Please convert everything in the records below, from the line containing "Click the red search logo icon" down to the line containing "tap(729, 290)", both included, into a Markdown table with the columns No. and Text. Number each line in order and leave out any blank lines.
____ Supplied records
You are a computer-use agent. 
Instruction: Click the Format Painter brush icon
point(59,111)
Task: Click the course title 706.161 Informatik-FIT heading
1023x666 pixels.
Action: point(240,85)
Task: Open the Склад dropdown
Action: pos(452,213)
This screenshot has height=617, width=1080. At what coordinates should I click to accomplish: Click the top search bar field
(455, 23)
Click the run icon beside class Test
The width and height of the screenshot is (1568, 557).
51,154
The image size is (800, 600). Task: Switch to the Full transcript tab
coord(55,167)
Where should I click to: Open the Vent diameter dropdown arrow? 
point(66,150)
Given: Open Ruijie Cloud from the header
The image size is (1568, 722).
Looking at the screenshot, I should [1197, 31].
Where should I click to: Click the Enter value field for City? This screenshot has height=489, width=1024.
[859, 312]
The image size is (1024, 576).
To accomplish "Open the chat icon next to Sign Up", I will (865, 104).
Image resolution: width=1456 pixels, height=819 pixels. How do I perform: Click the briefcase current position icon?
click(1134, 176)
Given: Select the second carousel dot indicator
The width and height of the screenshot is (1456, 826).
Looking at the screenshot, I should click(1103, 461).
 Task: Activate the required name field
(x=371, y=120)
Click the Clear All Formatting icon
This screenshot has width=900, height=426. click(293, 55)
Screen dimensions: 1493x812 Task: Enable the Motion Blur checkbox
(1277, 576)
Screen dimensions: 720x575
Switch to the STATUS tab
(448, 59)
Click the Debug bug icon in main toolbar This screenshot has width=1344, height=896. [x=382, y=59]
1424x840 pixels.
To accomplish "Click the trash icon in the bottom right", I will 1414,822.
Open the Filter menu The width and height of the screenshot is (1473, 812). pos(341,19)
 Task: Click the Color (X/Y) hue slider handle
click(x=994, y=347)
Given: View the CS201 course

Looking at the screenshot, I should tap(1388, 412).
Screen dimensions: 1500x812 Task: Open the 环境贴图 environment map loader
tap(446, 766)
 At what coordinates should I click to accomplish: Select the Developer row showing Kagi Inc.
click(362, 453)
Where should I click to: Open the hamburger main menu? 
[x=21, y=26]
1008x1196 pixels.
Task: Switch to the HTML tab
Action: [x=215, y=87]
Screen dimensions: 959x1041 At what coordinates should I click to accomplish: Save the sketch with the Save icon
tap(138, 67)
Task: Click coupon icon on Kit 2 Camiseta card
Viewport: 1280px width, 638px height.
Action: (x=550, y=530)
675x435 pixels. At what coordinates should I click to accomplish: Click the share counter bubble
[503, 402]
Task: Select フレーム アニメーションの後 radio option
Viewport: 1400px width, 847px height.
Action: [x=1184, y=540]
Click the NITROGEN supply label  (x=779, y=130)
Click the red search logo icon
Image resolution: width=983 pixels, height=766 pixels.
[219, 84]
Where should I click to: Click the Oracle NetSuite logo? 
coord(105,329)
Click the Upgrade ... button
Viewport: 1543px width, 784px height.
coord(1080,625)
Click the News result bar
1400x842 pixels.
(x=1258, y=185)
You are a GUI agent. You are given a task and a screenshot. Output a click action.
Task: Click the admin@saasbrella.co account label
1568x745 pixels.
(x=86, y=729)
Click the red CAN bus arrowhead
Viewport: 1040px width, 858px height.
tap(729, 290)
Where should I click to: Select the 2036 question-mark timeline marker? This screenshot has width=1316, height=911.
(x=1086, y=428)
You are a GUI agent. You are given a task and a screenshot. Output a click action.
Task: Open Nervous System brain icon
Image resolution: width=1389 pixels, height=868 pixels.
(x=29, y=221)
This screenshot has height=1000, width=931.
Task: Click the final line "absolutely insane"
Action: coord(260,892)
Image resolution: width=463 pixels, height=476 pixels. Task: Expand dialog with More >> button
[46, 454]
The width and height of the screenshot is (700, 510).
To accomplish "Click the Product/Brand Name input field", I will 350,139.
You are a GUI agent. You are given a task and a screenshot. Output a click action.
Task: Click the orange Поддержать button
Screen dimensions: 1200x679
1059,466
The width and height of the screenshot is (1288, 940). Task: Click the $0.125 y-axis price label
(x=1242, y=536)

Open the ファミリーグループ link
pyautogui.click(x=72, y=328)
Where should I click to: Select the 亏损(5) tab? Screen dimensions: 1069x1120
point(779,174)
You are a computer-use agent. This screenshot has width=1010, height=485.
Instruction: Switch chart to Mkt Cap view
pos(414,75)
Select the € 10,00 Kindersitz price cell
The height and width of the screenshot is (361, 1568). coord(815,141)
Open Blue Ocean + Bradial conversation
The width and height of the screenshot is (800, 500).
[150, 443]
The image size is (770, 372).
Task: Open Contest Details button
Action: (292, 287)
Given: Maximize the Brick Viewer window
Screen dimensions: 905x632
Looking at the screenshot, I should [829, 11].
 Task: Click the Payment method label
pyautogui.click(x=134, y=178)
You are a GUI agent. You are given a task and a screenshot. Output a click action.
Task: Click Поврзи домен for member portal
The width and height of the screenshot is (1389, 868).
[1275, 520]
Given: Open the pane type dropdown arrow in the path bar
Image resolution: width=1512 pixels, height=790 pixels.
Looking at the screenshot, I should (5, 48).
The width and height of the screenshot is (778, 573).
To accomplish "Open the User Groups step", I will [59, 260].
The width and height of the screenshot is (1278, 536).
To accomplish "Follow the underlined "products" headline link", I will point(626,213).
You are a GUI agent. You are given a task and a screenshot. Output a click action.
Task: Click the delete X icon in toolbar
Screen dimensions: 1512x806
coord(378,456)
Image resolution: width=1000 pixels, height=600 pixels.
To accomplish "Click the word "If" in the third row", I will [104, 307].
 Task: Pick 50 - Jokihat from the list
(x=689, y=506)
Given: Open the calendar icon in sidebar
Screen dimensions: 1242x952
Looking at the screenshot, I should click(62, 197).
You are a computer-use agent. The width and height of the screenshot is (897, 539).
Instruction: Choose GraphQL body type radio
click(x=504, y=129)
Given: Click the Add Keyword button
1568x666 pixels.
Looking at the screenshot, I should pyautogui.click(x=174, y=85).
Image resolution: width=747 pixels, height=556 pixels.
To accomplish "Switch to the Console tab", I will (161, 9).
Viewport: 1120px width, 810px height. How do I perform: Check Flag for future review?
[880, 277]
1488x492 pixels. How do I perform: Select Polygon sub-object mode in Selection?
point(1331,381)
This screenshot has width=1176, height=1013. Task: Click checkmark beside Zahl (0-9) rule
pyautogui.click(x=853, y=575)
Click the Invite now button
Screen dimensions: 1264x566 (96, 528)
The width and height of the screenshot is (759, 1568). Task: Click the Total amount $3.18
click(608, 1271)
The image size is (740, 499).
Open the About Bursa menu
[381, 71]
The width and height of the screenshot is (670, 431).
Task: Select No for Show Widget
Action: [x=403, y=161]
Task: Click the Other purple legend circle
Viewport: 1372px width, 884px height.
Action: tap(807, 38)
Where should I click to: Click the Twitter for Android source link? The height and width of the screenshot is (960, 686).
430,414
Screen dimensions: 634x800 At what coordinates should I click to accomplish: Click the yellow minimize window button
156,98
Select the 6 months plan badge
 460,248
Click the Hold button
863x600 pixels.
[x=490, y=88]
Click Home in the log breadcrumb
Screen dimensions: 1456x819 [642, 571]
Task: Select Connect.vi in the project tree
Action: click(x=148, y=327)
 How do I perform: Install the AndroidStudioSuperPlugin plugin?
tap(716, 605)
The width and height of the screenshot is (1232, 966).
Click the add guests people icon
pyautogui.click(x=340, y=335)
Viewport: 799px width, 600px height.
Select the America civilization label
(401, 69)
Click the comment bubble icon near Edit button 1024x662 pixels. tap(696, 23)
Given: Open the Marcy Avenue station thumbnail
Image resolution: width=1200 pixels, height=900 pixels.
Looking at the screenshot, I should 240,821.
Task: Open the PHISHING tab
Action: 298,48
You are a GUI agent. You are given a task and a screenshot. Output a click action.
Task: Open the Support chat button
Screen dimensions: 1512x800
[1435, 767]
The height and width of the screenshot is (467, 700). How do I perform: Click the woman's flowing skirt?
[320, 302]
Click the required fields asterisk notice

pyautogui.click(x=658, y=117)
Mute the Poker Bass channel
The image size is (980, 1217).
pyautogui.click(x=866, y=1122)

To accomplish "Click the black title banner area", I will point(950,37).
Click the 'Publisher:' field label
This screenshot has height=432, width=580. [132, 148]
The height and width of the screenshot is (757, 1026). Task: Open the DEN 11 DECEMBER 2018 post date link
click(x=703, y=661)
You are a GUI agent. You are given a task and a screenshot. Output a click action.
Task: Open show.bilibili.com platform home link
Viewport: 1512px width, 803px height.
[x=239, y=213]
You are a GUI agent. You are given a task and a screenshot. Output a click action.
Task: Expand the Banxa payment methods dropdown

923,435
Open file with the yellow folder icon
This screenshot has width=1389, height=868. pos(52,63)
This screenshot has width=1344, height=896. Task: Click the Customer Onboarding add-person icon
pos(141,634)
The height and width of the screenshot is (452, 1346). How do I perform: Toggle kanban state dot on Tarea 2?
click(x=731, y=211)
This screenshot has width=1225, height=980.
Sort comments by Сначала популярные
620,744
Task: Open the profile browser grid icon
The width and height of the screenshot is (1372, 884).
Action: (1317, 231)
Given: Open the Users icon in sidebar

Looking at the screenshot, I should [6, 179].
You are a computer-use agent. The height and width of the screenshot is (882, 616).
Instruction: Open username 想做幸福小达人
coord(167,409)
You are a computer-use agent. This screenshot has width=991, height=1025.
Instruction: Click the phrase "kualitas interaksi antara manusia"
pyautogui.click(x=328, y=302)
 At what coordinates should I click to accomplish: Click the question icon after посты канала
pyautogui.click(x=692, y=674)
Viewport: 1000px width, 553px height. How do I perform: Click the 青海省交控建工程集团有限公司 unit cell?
________
- [Response below]:
| No. | Text |
|---|---|
| 1 | Click the red search logo icon |
| 2 | Image resolution: width=983 pixels, height=766 pixels. |
| 3 | [219, 84] |
| 4 | Where should I click to: Click the Oracle NetSuite logo?  |
| 5 | coord(105,329) |
| 6 | Click the Upgrade ... button |
| 7 | Viewport: 1543px width, 784px height. |
| 8 | coord(1080,625) |
| 9 | Click the News result bar |
| 10 | 1400x842 pixels. |
| 11 | (x=1258, y=185) |
| 12 | You are a GUI agent. You are given a task and a screenshot. Output a click action. |
| 13 | Task: Click the admin@saasbrella.co account label |
| 14 | 1568x745 pixels. |
| 15 | (x=86, y=729) |
| 16 | Click the red CAN bus arrowhead |
| 17 | Viewport: 1040px width, 858px height. |
| 18 | tap(729, 290) |